Some rivers are poor quality but beaches still some of best in New Zealand

Monday 7 February 2005

Bay of Plenty rivers show the poorest quality for bathing in the region under a new grading system being introduced by Environment Bay of Plenty.

While some lakes are also not in great shape, the region’s beaches came up trumps with a large number in the top “safe for swimming” categories.

Environment Bay of Plenty’s group manager regulation and resource management, Paul Dell, says the results follow past trends and so are not a surprise. “However, they again reinforce the urgency of the work we’re doing to improve the quality of our lakes and rivers.” He says much of the policy being promoted by the regional council’s Water and Land Plan has the aim of improving the region’s inland waterways.

“On a brighter note, our beaches are still some of the best in the country”, he adds.

The Ministry for Health and the Ministry for the Environment developed the new grading system to provide a nationally consistent standard for bathing water quality. The system has two components, the first of which analyses historical data. It then merges the information with a general risk assessment of a bathing spot’s susceptibility to faecal contamination, such as from a nearby sewage outfall or stock. This results in a “suitability for swimming” grading, ranging from very good to very poor.

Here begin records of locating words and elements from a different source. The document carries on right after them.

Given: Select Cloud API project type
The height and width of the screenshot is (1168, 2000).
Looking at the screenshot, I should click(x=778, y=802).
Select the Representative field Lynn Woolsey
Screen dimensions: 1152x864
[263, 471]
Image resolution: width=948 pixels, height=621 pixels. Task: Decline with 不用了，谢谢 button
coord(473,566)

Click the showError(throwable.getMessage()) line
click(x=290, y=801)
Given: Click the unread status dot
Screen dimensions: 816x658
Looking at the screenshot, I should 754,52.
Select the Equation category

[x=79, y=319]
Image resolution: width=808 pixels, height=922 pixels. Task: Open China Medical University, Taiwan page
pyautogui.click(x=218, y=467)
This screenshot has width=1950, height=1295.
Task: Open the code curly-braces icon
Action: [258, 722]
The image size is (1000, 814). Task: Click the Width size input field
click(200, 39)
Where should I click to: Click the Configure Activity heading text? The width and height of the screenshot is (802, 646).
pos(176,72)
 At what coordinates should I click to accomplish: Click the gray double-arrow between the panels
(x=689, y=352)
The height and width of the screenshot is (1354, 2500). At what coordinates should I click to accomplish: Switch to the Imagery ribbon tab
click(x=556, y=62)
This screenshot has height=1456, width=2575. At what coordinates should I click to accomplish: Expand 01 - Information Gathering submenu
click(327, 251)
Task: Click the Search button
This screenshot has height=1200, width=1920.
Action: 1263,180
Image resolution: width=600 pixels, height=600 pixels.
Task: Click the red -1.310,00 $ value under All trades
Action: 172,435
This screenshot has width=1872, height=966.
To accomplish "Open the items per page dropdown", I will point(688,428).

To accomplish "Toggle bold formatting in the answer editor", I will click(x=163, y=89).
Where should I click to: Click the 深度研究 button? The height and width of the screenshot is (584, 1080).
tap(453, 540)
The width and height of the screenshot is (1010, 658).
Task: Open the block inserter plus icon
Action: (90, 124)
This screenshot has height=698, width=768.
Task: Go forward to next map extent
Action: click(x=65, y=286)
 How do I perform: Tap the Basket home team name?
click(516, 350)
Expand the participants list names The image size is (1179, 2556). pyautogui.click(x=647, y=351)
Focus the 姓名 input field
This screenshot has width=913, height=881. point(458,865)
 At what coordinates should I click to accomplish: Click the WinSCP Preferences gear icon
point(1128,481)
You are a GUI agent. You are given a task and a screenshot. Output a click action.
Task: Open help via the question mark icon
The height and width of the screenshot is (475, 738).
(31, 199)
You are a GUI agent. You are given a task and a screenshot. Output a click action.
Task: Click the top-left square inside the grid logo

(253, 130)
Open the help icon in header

The system, which takes a cautious approach, offers a fallback position for bathing spots that do not have much monitoring data. It will help Environment Bay of Plenty identify and prioritise the sites for summer monitoring. The regional council works with health authorities and district councils to select sites.

A summary of the bathing site grades was presented to the regulation and monitoring committee meeting last Tuesday 1 February. It classified six river sites as “very good” for bathing quality, three as “good” and four with “fair” rating. Five logged as “poor” and seven as “very poor”. Six sites did not have enough data to be classified properly

Thirteen lake sites received very good, good or fair classifications while three were in the poor or very poor categories. Thirteen sites will need to be followed up for more information.

In contrast, 13 beach bathing sites are considered “very good” for bathing under the new system, with only two sites marked as poor. None fell into the lowest category.